Entries taken from a collection
───

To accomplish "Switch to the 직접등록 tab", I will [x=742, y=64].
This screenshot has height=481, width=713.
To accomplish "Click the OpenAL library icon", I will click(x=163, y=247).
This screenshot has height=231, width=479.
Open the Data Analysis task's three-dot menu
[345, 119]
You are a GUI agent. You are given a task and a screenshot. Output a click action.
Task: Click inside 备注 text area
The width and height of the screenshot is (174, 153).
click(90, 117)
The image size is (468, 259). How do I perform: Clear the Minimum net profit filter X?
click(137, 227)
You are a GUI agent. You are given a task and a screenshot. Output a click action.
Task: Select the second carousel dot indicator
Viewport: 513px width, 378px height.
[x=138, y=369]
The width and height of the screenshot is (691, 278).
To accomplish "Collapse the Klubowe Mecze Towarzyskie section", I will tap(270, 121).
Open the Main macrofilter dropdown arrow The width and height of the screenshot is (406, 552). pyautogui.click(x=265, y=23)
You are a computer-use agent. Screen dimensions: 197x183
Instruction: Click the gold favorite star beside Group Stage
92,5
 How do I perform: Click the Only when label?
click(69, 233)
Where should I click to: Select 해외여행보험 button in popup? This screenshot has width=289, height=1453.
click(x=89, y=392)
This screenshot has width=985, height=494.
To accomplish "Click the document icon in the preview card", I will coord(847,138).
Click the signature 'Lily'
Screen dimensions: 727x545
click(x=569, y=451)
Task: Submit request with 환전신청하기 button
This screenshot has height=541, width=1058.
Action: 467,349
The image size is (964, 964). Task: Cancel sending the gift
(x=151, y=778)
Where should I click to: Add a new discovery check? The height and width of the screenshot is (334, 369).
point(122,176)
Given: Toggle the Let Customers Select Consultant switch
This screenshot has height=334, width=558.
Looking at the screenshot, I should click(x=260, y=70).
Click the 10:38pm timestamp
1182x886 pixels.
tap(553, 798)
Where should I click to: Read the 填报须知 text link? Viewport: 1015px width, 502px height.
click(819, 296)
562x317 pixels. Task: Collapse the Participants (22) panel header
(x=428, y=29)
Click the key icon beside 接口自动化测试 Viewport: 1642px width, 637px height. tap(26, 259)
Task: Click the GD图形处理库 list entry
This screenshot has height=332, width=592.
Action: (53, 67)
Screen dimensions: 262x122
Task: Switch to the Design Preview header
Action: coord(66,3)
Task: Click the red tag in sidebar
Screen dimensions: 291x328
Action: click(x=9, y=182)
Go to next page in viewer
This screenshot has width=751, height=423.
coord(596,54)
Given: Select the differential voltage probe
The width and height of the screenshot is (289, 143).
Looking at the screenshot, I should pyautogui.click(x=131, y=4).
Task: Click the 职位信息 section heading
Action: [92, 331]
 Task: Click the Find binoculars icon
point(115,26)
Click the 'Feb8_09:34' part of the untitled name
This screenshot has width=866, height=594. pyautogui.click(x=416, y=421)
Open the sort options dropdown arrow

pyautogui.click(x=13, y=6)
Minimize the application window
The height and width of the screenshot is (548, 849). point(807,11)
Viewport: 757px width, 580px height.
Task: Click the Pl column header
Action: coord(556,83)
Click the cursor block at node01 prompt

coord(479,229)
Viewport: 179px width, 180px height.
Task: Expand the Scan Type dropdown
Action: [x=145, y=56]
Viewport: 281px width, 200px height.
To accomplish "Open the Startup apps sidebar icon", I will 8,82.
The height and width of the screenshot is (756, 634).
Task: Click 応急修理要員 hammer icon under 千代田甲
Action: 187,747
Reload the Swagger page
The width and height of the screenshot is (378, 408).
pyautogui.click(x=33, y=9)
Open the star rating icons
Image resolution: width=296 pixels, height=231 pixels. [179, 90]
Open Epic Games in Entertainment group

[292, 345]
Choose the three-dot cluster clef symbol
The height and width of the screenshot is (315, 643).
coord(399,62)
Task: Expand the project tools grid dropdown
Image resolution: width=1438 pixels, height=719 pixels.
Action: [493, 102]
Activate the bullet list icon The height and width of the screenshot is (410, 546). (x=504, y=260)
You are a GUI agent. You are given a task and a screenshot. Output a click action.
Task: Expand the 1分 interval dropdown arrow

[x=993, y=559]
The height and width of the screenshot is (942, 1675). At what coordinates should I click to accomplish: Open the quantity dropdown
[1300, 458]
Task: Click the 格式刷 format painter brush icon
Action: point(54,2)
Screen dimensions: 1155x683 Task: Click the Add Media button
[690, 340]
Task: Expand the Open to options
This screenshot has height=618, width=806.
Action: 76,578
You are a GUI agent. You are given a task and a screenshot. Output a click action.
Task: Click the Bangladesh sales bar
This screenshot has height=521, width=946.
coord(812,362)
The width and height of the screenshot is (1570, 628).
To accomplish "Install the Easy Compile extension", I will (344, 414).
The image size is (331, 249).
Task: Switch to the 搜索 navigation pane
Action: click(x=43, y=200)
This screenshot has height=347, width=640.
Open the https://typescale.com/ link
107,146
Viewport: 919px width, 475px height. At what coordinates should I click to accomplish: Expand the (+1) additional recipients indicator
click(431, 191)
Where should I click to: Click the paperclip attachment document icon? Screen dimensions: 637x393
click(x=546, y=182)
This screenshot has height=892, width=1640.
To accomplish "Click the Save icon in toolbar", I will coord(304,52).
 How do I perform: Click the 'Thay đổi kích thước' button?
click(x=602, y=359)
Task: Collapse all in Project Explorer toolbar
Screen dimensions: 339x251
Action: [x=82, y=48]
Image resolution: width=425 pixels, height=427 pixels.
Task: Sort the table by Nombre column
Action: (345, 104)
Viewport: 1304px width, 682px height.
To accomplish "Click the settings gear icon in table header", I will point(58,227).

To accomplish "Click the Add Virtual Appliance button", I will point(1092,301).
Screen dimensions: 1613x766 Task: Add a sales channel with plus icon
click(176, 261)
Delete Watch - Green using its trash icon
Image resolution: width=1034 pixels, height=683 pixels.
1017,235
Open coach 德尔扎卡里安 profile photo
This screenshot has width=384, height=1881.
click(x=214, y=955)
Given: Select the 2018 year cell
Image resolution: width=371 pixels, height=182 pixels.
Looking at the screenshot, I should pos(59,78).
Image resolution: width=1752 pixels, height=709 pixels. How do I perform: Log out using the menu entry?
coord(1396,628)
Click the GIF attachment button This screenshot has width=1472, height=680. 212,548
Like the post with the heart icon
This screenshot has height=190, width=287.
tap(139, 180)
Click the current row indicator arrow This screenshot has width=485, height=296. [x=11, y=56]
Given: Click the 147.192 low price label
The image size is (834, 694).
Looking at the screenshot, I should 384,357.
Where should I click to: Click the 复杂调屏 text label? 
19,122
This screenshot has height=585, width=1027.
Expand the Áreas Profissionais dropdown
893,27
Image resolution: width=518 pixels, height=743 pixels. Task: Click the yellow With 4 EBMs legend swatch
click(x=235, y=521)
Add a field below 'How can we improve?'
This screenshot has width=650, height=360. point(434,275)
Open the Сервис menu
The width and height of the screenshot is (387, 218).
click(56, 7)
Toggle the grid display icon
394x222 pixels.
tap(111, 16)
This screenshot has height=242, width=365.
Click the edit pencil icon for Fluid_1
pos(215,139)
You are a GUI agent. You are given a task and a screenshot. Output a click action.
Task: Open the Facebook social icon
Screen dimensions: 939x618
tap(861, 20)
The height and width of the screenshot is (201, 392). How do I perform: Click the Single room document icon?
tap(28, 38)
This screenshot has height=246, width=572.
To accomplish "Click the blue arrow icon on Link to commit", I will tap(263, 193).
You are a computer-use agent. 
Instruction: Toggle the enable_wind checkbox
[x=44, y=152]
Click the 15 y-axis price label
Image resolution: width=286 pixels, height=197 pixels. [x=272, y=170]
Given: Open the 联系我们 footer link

───

Your task is to repeat every entry exactly.

__PROBLEM SOLUTION__:
To accomplish "Switch to the 직접등록 tab", I will [x=742, y=64].
This screenshot has height=481, width=713.
To accomplish "Click the OpenAL library icon", I will click(x=163, y=247).
This screenshot has height=231, width=479.
Open the Data Analysis task's three-dot menu
[345, 119]
You are a GUI agent. You are given a task and a screenshot. Output a click action.
Task: Click inside 备注 text area
The width and height of the screenshot is (174, 153).
click(90, 117)
The image size is (468, 259). How do I perform: Clear the Minimum net profit filter X?
click(137, 227)
You are a GUI agent. You are given a task and a screenshot. Output a click action.
Task: Select the second carousel dot indicator
Viewport: 513px width, 378px height.
[x=138, y=369]
The width and height of the screenshot is (691, 278).
To accomplish "Collapse the Klubowe Mecze Towarzyskie section", I will tap(270, 121).
Open the Main macrofilter dropdown arrow The width and height of the screenshot is (406, 552). pyautogui.click(x=265, y=23)
You are a computer-use agent. Screen dimensions: 197x183
Instruction: Click the gold favorite star beside Group Stage
92,5
 How do I perform: Click the Only when label?
click(69, 233)
Where should I click to: Select 해외여행보험 button in popup? This screenshot has width=289, height=1453.
click(x=89, y=392)
This screenshot has width=985, height=494.
To accomplish "Click the document icon in the preview card", I will coord(847,138).
Click the signature 'Lily'
Screen dimensions: 727x545
click(x=569, y=451)
Task: Submit request with 환전신청하기 button
This screenshot has height=541, width=1058.
Action: 467,349
The image size is (964, 964). Task: Cancel sending the gift
(x=151, y=778)
Where should I click to: Add a new discovery check? The height and width of the screenshot is (334, 369).
point(122,176)
Given: Toggle the Let Customers Select Consultant switch
This screenshot has height=334, width=558.
Looking at the screenshot, I should click(x=260, y=70).
Click the 10:38pm timestamp
1182x886 pixels.
tap(553, 798)
Where should I click to: Read the 填报须知 text link? Viewport: 1015px width, 502px height.
click(819, 296)
562x317 pixels. Task: Collapse the Participants (22) panel header
(x=428, y=29)
Click the key icon beside 接口自动化测试 Viewport: 1642px width, 637px height. tap(26, 259)
Task: Click the GD图形处理库 list entry
This screenshot has height=332, width=592.
Action: (53, 67)
Screen dimensions: 262x122
Task: Switch to the Design Preview header
Action: coord(66,3)
Task: Click the red tag in sidebar
Screen dimensions: 291x328
Action: click(x=9, y=182)
Go to next page in viewer
This screenshot has width=751, height=423.
coord(596,54)
Given: Select the differential voltage probe
The width and height of the screenshot is (289, 143).
Looking at the screenshot, I should pyautogui.click(x=131, y=4).
Task: Click the 职位信息 section heading
Action: [92, 331]
 Task: Click the Find binoculars icon
point(115,26)
Click the 'Feb8_09:34' part of the untitled name
This screenshot has width=866, height=594. pyautogui.click(x=416, y=421)
Open the sort options dropdown arrow

pyautogui.click(x=13, y=6)
Minimize the application window
The height and width of the screenshot is (548, 849). point(807,11)
Viewport: 757px width, 580px height.
Task: Click the Pl column header
Action: coord(556,83)
Click the cursor block at node01 prompt

coord(479,229)
Viewport: 179px width, 180px height.
Task: Expand the Scan Type dropdown
Action: [x=145, y=56]
Viewport: 281px width, 200px height.
To accomplish "Open the Startup apps sidebar icon", I will 8,82.
The height and width of the screenshot is (756, 634).
Task: Click 応急修理要員 hammer icon under 千代田甲
Action: 187,747
Reload the Swagger page
The width and height of the screenshot is (378, 408).
pyautogui.click(x=33, y=9)
Open the star rating icons
Image resolution: width=296 pixels, height=231 pixels. [179, 90]
Open Epic Games in Entertainment group

[292, 345]
Choose the three-dot cluster clef symbol
The height and width of the screenshot is (315, 643).
coord(399,62)
Task: Expand the project tools grid dropdown
Image resolution: width=1438 pixels, height=719 pixels.
Action: [493, 102]
Activate the bullet list icon The height and width of the screenshot is (410, 546). (x=504, y=260)
You are a GUI agent. You are given a task and a screenshot. Output a click action.
Task: Expand the 1分 interval dropdown arrow

[x=993, y=559]
The height and width of the screenshot is (942, 1675). At what coordinates should I click to accomplish: Open the quantity dropdown
[1300, 458]
Task: Click the 格式刷 format painter brush icon
Action: point(54,2)
Screen dimensions: 1155x683 Task: Click the Add Media button
[690, 340]
Task: Expand the Open to options
This screenshot has height=618, width=806.
Action: 76,578
You are a GUI agent. You are given a task and a screenshot. Output a click action.
Task: Click the Bangladesh sales bar
This screenshot has height=521, width=946.
coord(812,362)
The width and height of the screenshot is (1570, 628).
To accomplish "Install the Easy Compile extension", I will (344, 414).
The image size is (331, 249).
Task: Switch to the 搜索 navigation pane
Action: click(x=43, y=200)
This screenshot has height=347, width=640.
Open the https://typescale.com/ link
107,146
Viewport: 919px width, 475px height. At what coordinates should I click to accomplish: Expand the (+1) additional recipients indicator
click(431, 191)
Where should I click to: Click the paperclip attachment document icon? Screen dimensions: 637x393
click(x=546, y=182)
This screenshot has height=892, width=1640.
To accomplish "Click the Save icon in toolbar", I will coord(304,52).
 How do I perform: Click the 'Thay đổi kích thước' button?
click(x=602, y=359)
Task: Collapse all in Project Explorer toolbar
Screen dimensions: 339x251
Action: [x=82, y=48]
Image resolution: width=425 pixels, height=427 pixels.
Task: Sort the table by Nombre column
Action: (345, 104)
Viewport: 1304px width, 682px height.
To accomplish "Click the settings gear icon in table header", I will point(58,227).

To accomplish "Click the Add Virtual Appliance button", I will point(1092,301).
Screen dimensions: 1613x766 Task: Add a sales channel with plus icon
click(176, 261)
Delete Watch - Green using its trash icon
Image resolution: width=1034 pixels, height=683 pixels.
1017,235
Open coach 德尔扎卡里安 profile photo
This screenshot has width=384, height=1881.
click(x=214, y=955)
Given: Select the 2018 year cell
Image resolution: width=371 pixels, height=182 pixels.
Looking at the screenshot, I should pos(59,78).
Image resolution: width=1752 pixels, height=709 pixels. How do I perform: Log out using the menu entry?
coord(1396,628)
Click the GIF attachment button This screenshot has width=1472, height=680. 212,548
Like the post with the heart icon
This screenshot has height=190, width=287.
tap(139, 180)
Click the current row indicator arrow This screenshot has width=485, height=296. [x=11, y=56]
Given: Click the 147.192 low price label
The image size is (834, 694).
Looking at the screenshot, I should 384,357.
Where should I click to: Click the 复杂调屏 text label? 
19,122
This screenshot has height=585, width=1027.
Expand the Áreas Profissionais dropdown
893,27
Image resolution: width=518 pixels, height=743 pixels. Task: Click the yellow With 4 EBMs legend swatch
click(x=235, y=521)
Add a field below 'How can we improve?'
This screenshot has width=650, height=360. point(434,275)
Open the Сервис menu
The width and height of the screenshot is (387, 218).
click(56, 7)
Toggle the grid display icon
394x222 pixels.
tap(111, 16)
This screenshot has height=242, width=365.
Click the edit pencil icon for Fluid_1
pos(215,139)
You are a GUI agent. You are given a task and a screenshot. Output a click action.
Task: Open the Facebook social icon
Screen dimensions: 939x618
tap(861, 20)
The height and width of the screenshot is (201, 392). How do I perform: Click the Single room document icon?
tap(28, 38)
This screenshot has height=246, width=572.
To accomplish "Click the blue arrow icon on Link to commit", I will tap(263, 193).
You are a computer-use agent. 
Instruction: Toggle the enable_wind checkbox
[x=44, y=152]
Click the 15 y-axis price label
Image resolution: width=286 pixels, height=197 pixels. [x=272, y=170]
Given: Open the 联系我们 footer link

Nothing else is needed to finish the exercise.